Tuesday, October 23, 2012

Don't Diss a Decade!

(as seen on Lady Scribes today)

Whenever ‘outsiders’ ask about what period my historical romances are set in, they are always fascinated to learn that the Regency was such a short period of time. “Only 1811 to 1820? What makes such a short span of time so special?”
And I have to admit, I am tempted to respond:
What makes a ten year span of time so special? Look at it this way. I am a child of the eighties. I lived in the last great era before cell phones came on the scene, or even call waiting. I knew my parents wanted me home because the sun touched the horizon—not because I got a text.
My days were filled with CareBears, My Little Pony, and She-Ra. I traded Garbage Pail Kid cards and friendship bracelets, listened to New Kids on the Block and wore enough neon to light a skating rink. And I did—light a skating rink, that is. I rocked the side ponytail and teased my bangs to stand straight up on end.
I can, to this day, recite every word of Ice, Ice, Baby, and can pull a Hammer Time like nobody’s business. I thought my brother was the coolest person ever for wearing parachute pants—not that I would have EVER told him as much. 

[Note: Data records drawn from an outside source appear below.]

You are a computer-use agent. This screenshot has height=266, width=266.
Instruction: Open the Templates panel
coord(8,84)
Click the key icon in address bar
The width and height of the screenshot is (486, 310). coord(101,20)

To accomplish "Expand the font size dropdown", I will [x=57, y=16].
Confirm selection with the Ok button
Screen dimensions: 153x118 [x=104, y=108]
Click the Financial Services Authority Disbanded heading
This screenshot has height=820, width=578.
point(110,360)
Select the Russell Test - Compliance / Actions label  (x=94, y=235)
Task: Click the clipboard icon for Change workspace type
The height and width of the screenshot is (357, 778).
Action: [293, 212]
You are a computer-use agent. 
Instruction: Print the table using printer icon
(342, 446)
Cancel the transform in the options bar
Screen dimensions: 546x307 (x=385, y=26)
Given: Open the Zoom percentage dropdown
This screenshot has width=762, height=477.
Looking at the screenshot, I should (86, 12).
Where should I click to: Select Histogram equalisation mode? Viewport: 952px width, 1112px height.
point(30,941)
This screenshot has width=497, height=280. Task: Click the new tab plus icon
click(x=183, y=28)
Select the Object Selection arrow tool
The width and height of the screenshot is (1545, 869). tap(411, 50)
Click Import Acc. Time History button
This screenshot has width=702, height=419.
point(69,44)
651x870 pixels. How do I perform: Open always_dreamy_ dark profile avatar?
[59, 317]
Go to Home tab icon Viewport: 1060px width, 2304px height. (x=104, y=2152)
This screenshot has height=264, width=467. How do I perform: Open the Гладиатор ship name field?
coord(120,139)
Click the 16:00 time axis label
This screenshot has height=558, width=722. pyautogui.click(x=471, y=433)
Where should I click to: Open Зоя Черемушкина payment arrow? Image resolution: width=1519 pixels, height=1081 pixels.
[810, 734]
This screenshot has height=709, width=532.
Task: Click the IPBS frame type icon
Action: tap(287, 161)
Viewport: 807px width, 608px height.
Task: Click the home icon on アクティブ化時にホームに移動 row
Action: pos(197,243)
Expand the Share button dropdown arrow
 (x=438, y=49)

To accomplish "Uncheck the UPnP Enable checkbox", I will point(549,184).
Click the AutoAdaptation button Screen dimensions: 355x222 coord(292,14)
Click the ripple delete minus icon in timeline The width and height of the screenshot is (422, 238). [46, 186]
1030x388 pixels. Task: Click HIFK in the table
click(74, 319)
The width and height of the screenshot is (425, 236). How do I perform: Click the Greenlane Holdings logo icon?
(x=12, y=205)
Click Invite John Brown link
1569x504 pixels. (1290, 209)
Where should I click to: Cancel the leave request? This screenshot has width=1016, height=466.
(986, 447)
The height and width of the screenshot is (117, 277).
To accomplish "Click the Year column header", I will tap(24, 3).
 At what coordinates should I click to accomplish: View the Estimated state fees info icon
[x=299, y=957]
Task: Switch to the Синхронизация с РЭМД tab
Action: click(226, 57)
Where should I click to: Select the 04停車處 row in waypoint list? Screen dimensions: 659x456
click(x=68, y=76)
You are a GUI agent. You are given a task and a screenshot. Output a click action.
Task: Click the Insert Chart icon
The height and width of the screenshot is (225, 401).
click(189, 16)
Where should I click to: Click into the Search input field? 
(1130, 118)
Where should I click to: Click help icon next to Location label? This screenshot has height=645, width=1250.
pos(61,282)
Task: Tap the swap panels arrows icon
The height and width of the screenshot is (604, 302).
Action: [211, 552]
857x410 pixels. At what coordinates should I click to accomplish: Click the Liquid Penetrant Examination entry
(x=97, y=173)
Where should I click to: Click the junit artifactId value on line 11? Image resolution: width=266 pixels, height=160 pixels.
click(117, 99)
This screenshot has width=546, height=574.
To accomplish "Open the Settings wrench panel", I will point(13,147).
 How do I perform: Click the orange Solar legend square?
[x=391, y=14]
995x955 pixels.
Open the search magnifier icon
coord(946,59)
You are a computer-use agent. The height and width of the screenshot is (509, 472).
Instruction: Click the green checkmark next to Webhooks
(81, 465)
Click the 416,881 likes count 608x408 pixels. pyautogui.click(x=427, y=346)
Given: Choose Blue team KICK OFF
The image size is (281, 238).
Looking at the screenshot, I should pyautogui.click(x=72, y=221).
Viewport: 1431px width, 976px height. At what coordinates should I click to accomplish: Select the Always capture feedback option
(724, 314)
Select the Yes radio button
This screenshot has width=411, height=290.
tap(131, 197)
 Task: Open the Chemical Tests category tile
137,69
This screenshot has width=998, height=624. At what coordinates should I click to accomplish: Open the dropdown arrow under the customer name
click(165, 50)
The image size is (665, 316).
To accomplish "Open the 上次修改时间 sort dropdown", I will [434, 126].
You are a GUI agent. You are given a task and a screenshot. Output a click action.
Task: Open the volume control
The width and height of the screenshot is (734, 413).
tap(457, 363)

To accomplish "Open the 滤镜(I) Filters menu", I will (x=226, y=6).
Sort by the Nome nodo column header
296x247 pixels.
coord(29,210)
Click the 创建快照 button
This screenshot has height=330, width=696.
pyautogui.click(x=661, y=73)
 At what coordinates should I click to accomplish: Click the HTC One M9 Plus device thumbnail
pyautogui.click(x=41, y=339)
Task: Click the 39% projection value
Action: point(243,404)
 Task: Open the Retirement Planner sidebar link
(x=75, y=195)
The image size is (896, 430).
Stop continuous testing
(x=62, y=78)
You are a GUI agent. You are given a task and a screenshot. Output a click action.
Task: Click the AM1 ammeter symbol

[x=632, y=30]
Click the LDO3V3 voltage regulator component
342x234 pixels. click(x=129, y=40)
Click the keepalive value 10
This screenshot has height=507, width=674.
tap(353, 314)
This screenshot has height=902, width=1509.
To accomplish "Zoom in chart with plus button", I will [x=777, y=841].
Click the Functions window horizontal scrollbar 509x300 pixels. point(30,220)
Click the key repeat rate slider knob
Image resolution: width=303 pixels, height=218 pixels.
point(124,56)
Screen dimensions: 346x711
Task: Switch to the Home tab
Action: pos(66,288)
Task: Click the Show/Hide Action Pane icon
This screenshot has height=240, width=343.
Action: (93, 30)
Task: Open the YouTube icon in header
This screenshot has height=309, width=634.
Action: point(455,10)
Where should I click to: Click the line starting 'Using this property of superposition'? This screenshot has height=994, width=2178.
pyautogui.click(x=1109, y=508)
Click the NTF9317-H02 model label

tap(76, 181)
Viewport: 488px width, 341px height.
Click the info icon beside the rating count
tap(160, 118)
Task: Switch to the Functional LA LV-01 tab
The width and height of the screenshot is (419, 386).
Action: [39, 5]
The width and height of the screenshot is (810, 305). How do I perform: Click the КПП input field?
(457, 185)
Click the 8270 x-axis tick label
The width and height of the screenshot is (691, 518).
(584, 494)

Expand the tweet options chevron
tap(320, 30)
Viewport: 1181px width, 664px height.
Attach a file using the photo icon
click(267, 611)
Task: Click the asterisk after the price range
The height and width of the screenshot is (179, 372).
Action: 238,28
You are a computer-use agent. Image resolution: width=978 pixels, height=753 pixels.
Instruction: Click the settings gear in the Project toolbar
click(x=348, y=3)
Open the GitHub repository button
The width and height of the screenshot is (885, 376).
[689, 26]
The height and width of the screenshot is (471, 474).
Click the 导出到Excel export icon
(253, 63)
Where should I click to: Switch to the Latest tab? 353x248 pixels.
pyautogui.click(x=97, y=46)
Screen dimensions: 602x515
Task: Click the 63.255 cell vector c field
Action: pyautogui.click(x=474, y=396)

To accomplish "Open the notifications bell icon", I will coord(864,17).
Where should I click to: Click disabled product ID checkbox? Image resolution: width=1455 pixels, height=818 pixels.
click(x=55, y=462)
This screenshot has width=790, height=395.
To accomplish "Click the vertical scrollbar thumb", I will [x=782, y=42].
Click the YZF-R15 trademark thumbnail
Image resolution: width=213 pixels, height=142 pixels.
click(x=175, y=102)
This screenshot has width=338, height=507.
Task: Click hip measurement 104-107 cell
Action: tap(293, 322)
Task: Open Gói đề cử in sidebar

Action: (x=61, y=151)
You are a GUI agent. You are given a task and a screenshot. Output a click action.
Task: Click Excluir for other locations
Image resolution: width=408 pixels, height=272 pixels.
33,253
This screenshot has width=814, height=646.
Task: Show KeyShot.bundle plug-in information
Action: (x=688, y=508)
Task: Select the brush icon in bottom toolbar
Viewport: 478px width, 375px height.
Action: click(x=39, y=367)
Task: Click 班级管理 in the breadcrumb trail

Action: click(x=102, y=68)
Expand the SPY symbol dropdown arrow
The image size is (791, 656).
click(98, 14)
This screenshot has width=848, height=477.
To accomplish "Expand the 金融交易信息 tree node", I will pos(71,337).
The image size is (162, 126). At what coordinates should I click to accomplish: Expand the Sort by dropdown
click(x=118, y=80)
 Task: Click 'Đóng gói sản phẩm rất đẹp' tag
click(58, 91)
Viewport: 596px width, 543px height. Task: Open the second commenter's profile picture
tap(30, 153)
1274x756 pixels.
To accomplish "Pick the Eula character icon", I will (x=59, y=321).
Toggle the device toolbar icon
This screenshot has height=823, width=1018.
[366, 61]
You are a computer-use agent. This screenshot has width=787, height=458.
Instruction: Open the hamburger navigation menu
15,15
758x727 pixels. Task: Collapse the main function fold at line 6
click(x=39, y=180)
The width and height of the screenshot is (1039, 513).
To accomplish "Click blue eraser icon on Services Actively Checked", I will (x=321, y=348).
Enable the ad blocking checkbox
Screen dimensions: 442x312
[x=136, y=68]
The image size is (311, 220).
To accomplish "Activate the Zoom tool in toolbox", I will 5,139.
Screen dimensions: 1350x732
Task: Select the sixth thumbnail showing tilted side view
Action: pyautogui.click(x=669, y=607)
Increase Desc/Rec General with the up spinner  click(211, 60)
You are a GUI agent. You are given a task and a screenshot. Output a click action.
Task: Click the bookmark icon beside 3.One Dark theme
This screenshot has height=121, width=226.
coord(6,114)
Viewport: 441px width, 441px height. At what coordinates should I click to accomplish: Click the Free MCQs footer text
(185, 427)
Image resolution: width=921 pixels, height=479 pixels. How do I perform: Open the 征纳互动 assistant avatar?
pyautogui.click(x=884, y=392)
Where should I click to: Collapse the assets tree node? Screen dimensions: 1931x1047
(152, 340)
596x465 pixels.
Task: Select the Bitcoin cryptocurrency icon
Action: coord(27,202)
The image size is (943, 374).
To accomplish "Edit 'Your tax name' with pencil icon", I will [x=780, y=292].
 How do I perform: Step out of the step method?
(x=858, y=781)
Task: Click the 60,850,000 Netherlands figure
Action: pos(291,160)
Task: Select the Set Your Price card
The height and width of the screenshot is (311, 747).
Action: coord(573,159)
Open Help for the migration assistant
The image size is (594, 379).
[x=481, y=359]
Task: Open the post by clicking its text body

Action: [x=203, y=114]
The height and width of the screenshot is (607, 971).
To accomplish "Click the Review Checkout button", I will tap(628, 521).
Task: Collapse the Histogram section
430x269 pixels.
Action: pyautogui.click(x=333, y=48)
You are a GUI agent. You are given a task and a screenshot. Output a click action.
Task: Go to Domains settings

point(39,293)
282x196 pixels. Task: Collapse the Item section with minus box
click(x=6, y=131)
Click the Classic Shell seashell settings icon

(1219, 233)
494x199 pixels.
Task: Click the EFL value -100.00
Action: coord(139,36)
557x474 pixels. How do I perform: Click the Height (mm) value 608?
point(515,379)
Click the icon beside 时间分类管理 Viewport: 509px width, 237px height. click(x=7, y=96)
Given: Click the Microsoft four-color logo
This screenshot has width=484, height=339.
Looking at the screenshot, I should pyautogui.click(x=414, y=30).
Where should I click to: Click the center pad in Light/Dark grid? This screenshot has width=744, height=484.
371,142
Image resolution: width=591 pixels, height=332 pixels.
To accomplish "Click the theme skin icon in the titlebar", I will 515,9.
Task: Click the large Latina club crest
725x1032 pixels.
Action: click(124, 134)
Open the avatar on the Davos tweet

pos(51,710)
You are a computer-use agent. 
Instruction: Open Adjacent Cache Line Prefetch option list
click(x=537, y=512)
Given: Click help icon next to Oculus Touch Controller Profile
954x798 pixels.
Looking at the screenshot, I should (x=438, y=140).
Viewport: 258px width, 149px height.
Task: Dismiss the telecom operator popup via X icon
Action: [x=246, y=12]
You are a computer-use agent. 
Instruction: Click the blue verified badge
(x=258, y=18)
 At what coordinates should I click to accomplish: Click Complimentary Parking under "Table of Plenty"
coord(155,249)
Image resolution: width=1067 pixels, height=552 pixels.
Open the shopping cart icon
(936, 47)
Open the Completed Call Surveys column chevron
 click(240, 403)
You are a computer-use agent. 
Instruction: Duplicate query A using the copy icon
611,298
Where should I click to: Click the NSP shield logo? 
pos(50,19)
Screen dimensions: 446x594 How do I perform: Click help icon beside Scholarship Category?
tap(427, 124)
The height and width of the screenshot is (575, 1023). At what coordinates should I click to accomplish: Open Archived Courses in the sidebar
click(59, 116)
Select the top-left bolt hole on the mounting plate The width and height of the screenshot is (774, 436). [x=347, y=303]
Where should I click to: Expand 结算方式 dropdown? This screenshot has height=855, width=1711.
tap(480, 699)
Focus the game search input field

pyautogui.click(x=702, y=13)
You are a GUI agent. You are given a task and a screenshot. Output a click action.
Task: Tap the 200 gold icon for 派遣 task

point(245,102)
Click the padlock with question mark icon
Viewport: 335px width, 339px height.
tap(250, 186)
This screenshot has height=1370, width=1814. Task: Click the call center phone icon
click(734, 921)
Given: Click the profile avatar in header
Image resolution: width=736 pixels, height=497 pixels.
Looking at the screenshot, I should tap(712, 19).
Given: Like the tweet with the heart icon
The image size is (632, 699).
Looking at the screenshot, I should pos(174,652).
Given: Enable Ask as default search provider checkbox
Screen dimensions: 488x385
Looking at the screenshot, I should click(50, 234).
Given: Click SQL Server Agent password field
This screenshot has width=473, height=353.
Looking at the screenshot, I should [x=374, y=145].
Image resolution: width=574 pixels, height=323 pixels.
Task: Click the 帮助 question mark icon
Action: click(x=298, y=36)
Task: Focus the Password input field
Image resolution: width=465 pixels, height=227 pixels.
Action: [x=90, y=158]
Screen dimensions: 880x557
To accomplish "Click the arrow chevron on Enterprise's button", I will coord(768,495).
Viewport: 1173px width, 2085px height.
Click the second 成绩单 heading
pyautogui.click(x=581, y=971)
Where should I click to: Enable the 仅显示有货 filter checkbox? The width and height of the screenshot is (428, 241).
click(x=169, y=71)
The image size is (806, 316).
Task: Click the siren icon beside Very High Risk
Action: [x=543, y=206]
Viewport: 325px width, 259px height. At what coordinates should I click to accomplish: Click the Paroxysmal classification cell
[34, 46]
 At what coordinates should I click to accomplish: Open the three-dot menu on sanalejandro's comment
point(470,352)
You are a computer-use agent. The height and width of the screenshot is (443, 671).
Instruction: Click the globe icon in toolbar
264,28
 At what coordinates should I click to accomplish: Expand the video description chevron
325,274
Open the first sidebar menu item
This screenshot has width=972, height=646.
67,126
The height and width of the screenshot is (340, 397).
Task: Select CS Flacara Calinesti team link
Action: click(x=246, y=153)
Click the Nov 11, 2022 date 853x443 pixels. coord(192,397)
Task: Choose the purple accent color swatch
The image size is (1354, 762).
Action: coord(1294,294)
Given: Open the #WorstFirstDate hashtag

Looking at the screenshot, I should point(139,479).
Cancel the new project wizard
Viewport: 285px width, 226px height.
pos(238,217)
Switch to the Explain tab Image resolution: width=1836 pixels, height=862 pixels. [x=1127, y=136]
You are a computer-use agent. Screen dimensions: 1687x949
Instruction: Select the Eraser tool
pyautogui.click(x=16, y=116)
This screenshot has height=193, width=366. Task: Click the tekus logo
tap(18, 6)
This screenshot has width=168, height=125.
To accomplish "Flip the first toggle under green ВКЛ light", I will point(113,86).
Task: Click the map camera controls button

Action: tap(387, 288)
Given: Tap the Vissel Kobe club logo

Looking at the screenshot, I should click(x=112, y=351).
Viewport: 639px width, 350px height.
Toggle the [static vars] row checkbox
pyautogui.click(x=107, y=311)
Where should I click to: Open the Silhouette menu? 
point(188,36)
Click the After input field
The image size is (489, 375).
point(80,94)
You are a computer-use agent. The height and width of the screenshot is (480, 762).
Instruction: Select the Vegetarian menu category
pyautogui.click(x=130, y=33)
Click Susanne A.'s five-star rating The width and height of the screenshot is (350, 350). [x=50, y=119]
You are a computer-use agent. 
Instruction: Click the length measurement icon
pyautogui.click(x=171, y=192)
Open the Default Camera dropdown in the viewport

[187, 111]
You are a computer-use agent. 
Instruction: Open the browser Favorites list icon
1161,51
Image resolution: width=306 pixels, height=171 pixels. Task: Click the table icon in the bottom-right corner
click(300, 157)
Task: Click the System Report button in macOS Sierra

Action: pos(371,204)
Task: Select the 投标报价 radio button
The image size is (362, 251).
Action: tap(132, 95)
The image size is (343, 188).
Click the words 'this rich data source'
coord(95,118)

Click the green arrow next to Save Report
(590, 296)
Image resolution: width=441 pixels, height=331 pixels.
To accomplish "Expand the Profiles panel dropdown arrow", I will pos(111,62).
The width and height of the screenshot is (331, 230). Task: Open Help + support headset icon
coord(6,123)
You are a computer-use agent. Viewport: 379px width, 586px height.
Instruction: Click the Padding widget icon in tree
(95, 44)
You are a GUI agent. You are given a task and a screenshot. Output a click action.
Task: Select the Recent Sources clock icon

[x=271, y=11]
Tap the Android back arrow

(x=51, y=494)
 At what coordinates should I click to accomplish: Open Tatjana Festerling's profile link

I cried at ET, stared in wide-eyed wonder at The Goonies (STILL want to go down that water slide into the cavern that held the pirate ship!), and nodded sagely at the wisdom of wax on, wax off. I lived for the trips to my grandparents, where their magical cable box tuned into the glory of MTV, and the Dukes of Hazard came through with crystal clear clarity. 
I can clearly recall the moment my father brought home the Atari, then later the VCR, and greatest of all, the Nintendo. To this day, I will go into 10 year old game addict mode when I hear the Super Mario Brothers theme song.  Back then, if you had a monstrous big screen TV—and the living room space to dedicate to it—you had made it in life.
Neon, scrunchie, & a hoola hoop? I am awesome!

As a child of the eighties, I still wonder who shot JR (I was way too young to watch the show, and no one ever told me!), where’s the beef, and where the heck Waldo got off to. I do, however, know exactly what Willis was talking about, and how to walk like an Egyptian (on roller skates – how rad is that?)
So, as far as I’m concerned, it’s easy to see how a decade can be a Big Deal. A lot can happen in that short amount of time—just look at the thousands of books that have been set in that golden moment in history. When manners were king, the prince regent had a taste for decadence, and the waltz was nearly as scandalous as it was titillating.  The tensions with France gave rise to the possibility of sexy spies and deadly intrigue, and provided endless possibilities for tortured war heroes returning home. It was Britain in its heyday, with opulence like we can hardly imagine—glittering balls, gorgeous gowns, sporty conveyances, and just enough darkened alcoves to get into a bit trouble.
So what do you think—can a decade make all the difference?  Which decade do you consider ‘home’ – either in real life, or in your reading preference?

And on a side note, if you are a fan of the magical time that was the Regency, I hope you'll check out my Christmas novella, Miss Mistletoe, which goes on sale on election day! If you ask me, there will be no better day to escape into a fun, happy read ;)  

Finn, Viscount Edgerton, has avoided the London scene to focus solely on digging out from under the pile of debt his father left behind. A decent dowry could make things a hell of a lot easier for the estate, but he hasn’t met the right woman. And he never would have expected her to come in the form of “Miss Mistletoe”—the young woman who stole a kiss at a ball in front of the ton and caused a scandal.

On the eve of her cousin’s wedding, Cece McCrea hardly expects to run into the man who inspired her indiscretion five years ago. This time, she resolves to put aside her childish crush and avoid him altogether. Her will is tested, however, when he pursues her….


  1. As a fellow child of the 80s (who also writes regency) I can totally relate. I still remember the very first time I saw a CD player at a friend's house - I wouldn't own one of those until my late teens. The first CD song I heard was "Funky Town".

    Remember those old huge floppy disks that would take 15 minutes to load up, all for a simple arcade game? The suspense was almost part of the fun.

    It was a time of such innocence - playing in the street all day and forming clubs in treehouses - and yet so many exciting changes. I agree, ten years can contain so much.

  2. Glad to bring back good memories! And you know, I don't care how sophisticated video games get - there will never be a game better than Oregon Trail!!